= Choice (credit card) =

The Choice logo, introduced in 1980, appeared in white on the solid dark blue card, as well as on merchant acceptance signs.

Choice was a credit card test marketed by Citibank in the United States, announced in 1977, and first issued in 1978. It was one of the first cards to offer a cash refund program, and no annual fee. Choice was intended to create a rival to Visa, MasterCard, and American Express, but proved unsuccessful, and was withdrawn in 1987. Citibank has continued to use the "Choice" name on some of its Visa and MasterCard cards.

The card was introduced in 1977, when Citibank bought NAC, a regional credit card based in Baltimore, renaming it Choice. A subsequent campaign in Maryland in 1980 turned the card into a regional success, earning more than one million cardholders in the Baltimore and Washington, DC, area.
 With a view to nationwide expansion, the test market was expanded to include Colorado.

Despite the success of Sears' Discover Card, which offered many of the same features as Choice when it was introduced in 1985 (such as a rebate on purchases and no annual fee), Citibank decided Choice could not compete with Visa and MasterCard in the longer term, and the card was reissued as a Visa at the end of 1987, aimed at entry level customers and those with poor credit.
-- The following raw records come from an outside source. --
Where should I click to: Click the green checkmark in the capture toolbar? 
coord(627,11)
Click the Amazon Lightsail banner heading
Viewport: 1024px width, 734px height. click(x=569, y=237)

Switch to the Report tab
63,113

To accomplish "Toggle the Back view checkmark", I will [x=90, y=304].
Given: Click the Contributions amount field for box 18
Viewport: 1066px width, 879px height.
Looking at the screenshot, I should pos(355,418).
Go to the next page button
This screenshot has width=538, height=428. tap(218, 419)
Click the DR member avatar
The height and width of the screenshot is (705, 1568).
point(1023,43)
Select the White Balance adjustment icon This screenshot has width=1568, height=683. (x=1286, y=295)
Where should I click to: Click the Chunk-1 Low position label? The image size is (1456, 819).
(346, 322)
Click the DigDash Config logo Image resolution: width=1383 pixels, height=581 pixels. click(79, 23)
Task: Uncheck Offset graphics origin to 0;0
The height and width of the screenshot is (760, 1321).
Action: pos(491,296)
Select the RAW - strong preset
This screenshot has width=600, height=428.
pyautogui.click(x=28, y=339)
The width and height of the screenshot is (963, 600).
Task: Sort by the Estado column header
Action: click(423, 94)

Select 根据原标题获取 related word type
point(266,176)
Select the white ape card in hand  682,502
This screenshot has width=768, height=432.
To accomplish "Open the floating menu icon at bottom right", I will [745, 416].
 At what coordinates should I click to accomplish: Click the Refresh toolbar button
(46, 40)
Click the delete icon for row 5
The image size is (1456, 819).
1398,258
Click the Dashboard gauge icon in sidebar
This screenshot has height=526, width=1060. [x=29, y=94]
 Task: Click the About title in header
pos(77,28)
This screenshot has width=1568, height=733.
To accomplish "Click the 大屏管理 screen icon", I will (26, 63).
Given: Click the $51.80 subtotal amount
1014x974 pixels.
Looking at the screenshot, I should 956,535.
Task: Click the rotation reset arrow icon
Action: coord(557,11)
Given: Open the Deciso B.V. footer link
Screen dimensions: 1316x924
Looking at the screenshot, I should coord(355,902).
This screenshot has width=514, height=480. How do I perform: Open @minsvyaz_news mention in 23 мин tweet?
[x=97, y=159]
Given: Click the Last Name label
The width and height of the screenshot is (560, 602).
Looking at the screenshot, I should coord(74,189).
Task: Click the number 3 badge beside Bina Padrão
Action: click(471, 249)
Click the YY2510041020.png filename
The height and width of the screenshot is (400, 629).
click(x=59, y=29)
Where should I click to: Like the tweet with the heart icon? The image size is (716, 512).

It was also said that Citibank's owner, Citicorp, was not willing to accept the eventual estimated costs of establishing another national credit card, after Sears had spent an estimated USD80 million creating its Discover Card. Its fate was similar to that of Citibank's first credit card, the "First National City Charge Service" (or "The Everything Card"), introduced on the East Coast in 1967 to compete with BankAmericard (today's Visa) but which became part of Master Charge (now MasterCard) in 1969.